Text provided:
==*==

THE CAPITAL, TALLAHASSEE, August 18, 2015………. The Florida Supreme Court has declined to wade into a dispute about whether a rural North Florida county should have been required to pay attorney fees in a public-records fight that started with an anonymous records request.
The court this week let stand a 1st District Court of Appeal ruling that sided with Union County, which is between Gainesville and Jacksonville and is home to roughly 15,000 people. The underlying issues in the lawsuit focused, at least in part, on whether the county adequately responded to a request under the state’s Sunshine Law.
The case started with a records request emailed in October 2013 to the county seeking county employee email addresses. The request was made on behalf of an unidentified company and was sent to a general county email address.
In March 2014, Consumer Rights LLC filed a lawsuit against the county because the public records had not been provided. The county then provided the records, but still faced the possibility of having to pay the firm’s attorney fees.

==*==

Required action A:
Answer these questions using the article about the Union County records case:
(i) Which court's ruling did the Florida Supreme Court let stand?
(ii) What did the records request emailed in October 2013 seek?
(iii) In what month and year did Consumer Rights LLC file its lawsuit against the county?
Required action B:
Retype the part of the article about the Union County records case starting with "THE CAPITAL, TALLAHASSEE, August" and going on through "anonymous records request.".

==*==

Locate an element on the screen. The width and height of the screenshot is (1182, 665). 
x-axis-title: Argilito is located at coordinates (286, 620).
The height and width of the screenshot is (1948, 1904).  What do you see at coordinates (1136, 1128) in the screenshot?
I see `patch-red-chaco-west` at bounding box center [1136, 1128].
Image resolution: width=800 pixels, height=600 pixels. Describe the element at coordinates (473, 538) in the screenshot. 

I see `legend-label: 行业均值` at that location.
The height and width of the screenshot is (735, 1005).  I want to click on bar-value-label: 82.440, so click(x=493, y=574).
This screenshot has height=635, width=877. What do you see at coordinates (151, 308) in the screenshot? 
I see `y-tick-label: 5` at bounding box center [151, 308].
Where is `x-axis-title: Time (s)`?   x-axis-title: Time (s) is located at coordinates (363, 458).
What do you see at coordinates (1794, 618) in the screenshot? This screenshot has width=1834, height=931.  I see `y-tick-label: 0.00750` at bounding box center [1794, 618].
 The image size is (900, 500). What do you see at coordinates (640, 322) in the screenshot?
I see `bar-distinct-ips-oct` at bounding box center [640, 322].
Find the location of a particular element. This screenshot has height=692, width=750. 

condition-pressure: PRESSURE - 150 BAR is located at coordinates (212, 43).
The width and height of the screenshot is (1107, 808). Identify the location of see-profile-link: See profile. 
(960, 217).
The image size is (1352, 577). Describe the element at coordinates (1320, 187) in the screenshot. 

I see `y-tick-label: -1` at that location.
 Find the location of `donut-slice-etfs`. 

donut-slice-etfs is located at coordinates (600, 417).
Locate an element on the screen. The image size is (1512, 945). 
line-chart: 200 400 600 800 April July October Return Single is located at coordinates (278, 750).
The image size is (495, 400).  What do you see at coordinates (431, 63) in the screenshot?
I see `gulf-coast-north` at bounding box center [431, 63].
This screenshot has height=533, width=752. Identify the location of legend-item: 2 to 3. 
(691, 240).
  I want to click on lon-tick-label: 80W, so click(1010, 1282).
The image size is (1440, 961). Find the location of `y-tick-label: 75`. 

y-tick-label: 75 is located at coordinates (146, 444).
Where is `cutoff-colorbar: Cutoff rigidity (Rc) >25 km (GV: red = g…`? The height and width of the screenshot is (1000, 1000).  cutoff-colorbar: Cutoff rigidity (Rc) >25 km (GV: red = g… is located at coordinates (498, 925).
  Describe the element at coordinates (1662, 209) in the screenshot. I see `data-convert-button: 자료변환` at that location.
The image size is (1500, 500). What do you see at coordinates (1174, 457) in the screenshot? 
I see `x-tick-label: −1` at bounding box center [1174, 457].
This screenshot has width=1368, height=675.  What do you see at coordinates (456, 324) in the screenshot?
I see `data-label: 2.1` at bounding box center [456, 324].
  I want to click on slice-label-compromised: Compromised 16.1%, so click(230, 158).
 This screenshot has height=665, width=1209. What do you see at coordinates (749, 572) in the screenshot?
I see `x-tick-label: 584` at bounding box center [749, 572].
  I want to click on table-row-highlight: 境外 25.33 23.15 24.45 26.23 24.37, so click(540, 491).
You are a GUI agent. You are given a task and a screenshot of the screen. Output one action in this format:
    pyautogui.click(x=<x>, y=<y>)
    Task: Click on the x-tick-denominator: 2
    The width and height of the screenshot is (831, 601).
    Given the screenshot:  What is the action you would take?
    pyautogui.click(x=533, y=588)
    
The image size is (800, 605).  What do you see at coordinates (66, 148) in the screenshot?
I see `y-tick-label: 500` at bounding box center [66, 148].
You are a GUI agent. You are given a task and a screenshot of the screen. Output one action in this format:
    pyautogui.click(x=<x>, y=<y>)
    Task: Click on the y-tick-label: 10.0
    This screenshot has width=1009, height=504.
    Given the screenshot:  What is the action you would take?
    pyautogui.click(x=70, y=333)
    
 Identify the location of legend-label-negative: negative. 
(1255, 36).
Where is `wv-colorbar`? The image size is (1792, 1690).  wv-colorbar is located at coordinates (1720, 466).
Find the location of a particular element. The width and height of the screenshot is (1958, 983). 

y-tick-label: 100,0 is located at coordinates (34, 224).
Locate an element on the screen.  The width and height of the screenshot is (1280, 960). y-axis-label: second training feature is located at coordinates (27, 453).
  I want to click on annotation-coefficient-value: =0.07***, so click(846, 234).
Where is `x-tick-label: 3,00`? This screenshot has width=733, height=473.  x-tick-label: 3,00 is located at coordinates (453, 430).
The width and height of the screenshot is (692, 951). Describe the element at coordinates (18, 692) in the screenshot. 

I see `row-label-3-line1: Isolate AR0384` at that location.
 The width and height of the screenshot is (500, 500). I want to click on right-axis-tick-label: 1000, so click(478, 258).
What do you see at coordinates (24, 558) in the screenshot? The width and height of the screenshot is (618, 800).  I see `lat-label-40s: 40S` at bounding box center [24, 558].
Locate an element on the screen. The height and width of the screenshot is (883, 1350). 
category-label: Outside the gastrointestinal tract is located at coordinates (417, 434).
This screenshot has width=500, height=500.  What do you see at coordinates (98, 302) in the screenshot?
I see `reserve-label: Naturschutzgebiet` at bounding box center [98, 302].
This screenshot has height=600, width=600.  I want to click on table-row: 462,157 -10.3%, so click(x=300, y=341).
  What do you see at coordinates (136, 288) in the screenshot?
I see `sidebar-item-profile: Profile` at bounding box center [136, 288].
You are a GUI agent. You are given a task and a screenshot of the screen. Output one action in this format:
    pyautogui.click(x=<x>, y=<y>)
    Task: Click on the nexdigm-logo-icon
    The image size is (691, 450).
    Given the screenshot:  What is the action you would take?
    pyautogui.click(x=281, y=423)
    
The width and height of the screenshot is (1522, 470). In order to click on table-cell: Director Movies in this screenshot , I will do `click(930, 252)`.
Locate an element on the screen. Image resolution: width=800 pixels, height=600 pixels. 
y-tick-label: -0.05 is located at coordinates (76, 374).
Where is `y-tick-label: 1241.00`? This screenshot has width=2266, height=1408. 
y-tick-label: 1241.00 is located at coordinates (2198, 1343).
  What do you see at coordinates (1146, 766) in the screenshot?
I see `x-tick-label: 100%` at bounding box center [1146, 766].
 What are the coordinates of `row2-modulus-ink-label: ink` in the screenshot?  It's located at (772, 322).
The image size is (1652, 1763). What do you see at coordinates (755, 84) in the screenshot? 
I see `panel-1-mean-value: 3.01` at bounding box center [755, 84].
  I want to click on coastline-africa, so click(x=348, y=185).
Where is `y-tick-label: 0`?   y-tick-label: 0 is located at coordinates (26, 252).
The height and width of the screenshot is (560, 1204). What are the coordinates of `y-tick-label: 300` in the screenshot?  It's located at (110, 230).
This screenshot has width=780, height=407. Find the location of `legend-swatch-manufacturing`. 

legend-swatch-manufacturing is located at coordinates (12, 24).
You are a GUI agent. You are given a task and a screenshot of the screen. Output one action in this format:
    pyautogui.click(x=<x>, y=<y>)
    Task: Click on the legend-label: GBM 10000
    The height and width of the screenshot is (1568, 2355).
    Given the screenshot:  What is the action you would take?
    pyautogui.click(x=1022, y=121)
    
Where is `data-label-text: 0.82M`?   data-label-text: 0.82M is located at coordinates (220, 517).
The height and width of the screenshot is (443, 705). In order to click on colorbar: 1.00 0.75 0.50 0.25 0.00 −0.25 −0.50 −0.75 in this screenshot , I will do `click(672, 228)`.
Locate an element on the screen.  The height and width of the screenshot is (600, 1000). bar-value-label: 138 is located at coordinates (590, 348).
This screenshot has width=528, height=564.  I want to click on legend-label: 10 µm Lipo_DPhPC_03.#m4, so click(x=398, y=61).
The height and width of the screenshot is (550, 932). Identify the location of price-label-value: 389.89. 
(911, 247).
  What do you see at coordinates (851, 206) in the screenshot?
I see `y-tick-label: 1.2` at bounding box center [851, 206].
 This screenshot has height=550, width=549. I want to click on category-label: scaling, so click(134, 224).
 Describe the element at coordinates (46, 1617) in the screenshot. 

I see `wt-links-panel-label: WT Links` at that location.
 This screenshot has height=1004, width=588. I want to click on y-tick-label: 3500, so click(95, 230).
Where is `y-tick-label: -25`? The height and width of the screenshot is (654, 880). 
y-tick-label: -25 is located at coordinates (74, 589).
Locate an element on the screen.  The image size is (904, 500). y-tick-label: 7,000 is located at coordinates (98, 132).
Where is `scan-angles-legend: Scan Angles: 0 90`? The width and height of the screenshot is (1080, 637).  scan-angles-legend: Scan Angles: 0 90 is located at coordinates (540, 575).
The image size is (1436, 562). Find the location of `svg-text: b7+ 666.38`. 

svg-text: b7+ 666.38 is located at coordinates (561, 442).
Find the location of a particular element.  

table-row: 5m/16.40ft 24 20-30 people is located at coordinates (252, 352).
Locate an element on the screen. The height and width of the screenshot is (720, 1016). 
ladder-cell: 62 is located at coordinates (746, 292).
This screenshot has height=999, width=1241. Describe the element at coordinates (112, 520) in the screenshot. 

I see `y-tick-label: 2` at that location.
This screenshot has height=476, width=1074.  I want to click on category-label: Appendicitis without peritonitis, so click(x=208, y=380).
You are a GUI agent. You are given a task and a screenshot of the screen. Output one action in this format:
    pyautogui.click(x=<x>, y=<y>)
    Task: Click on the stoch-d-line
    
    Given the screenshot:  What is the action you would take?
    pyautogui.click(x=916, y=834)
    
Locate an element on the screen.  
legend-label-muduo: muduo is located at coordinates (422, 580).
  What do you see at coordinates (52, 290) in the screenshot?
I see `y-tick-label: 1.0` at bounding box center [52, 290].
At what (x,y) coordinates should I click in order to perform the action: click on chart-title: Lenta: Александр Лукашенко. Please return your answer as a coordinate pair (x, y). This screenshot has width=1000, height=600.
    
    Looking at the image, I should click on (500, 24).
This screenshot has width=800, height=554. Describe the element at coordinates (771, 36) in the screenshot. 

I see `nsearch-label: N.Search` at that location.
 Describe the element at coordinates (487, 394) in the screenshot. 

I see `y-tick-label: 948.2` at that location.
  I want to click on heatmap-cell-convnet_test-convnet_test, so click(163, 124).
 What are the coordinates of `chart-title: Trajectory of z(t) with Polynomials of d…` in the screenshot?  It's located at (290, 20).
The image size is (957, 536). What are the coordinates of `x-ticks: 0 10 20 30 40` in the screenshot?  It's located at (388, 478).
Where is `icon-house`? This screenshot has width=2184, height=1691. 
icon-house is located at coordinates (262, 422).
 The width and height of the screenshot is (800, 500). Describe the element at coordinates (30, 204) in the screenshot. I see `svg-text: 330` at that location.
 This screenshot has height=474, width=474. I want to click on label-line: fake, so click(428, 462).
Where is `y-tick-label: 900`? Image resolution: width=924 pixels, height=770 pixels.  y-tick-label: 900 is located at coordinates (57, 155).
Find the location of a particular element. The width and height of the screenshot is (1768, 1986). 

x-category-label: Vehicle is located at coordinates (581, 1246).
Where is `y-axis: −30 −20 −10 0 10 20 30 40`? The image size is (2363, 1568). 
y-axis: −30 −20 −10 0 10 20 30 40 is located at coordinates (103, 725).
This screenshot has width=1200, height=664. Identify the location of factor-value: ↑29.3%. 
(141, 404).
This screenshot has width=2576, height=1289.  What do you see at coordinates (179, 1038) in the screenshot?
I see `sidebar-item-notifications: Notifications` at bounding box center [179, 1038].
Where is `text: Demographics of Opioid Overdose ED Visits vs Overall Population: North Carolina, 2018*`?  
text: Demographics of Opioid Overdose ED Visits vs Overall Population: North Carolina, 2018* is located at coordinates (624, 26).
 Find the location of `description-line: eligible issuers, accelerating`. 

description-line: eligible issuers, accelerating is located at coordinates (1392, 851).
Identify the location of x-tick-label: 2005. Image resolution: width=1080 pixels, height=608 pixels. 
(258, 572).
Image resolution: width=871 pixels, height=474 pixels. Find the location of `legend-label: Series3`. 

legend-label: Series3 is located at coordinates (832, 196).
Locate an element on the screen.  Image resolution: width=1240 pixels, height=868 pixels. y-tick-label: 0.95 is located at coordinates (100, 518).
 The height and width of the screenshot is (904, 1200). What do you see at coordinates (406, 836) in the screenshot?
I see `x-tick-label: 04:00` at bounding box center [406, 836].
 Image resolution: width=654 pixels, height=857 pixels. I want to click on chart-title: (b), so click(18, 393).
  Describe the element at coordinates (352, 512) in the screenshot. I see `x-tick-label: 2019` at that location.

==*==

Final answer A:
(i) The 1st District Court of Appeal
(ii) County employee email addresses
(iii) March 2014

Final answer B:
THE CAPITAL, TALLAHASSEE, August 18, 2015………. The Florida Supreme Court has declined to wade into a dispute about whether a rural North Florida county should have been required to pay attorney fees in a public-records fight that started with an anonymous records request.